▶ _Task_: Below are some entries. Repeat exactly the lines from the one with "Task: Open the track" through the one with "Task: Sort roster Oldest to Newest", and only those.

════════════════

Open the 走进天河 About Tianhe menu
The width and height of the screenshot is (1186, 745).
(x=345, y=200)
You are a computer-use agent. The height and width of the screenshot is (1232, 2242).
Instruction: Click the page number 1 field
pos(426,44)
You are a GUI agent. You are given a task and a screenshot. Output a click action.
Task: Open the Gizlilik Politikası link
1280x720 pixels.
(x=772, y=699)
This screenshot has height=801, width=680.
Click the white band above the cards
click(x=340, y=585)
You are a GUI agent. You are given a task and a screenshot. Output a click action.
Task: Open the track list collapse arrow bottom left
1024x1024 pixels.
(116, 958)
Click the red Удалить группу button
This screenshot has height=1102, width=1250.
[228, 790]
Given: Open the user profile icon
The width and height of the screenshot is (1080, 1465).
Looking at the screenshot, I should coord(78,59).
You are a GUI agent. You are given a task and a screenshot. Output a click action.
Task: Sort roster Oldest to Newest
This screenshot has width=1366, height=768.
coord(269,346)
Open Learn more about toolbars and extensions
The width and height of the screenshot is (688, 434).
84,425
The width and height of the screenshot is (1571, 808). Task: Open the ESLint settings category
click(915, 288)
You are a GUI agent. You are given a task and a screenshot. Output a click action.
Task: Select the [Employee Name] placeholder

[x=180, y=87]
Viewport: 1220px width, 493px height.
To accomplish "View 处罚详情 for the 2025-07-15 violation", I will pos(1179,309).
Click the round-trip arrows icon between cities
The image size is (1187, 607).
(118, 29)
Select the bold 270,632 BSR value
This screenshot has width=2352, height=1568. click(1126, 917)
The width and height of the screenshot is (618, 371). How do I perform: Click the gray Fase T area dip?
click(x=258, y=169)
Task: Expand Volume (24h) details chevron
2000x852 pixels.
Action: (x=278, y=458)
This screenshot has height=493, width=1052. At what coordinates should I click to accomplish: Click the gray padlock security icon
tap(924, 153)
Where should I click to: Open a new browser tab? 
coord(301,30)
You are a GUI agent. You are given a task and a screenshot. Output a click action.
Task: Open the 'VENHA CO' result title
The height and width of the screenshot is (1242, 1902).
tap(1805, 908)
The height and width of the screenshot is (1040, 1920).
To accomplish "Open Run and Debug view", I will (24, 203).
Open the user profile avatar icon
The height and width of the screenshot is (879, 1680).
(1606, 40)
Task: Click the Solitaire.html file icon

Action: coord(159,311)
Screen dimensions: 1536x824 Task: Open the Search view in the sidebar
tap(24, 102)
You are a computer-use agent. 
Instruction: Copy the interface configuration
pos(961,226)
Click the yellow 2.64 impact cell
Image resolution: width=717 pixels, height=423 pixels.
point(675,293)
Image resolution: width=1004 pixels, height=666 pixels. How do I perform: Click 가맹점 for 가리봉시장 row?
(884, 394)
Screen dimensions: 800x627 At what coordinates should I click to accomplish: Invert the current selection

════════════════

▶ _Answer space_:
Task: Open the track list collapse arrow bottom left
1024x1024 pixels.
(116, 958)
Click the red Удалить группу button
This screenshot has height=1102, width=1250.
[228, 790]
Given: Open the user profile icon
The width and height of the screenshot is (1080, 1465).
Looking at the screenshot, I should coord(78,59).
You are a GUI agent. You are given a task and a screenshot. Output a click action.
Task: Sort roster Oldest to Newest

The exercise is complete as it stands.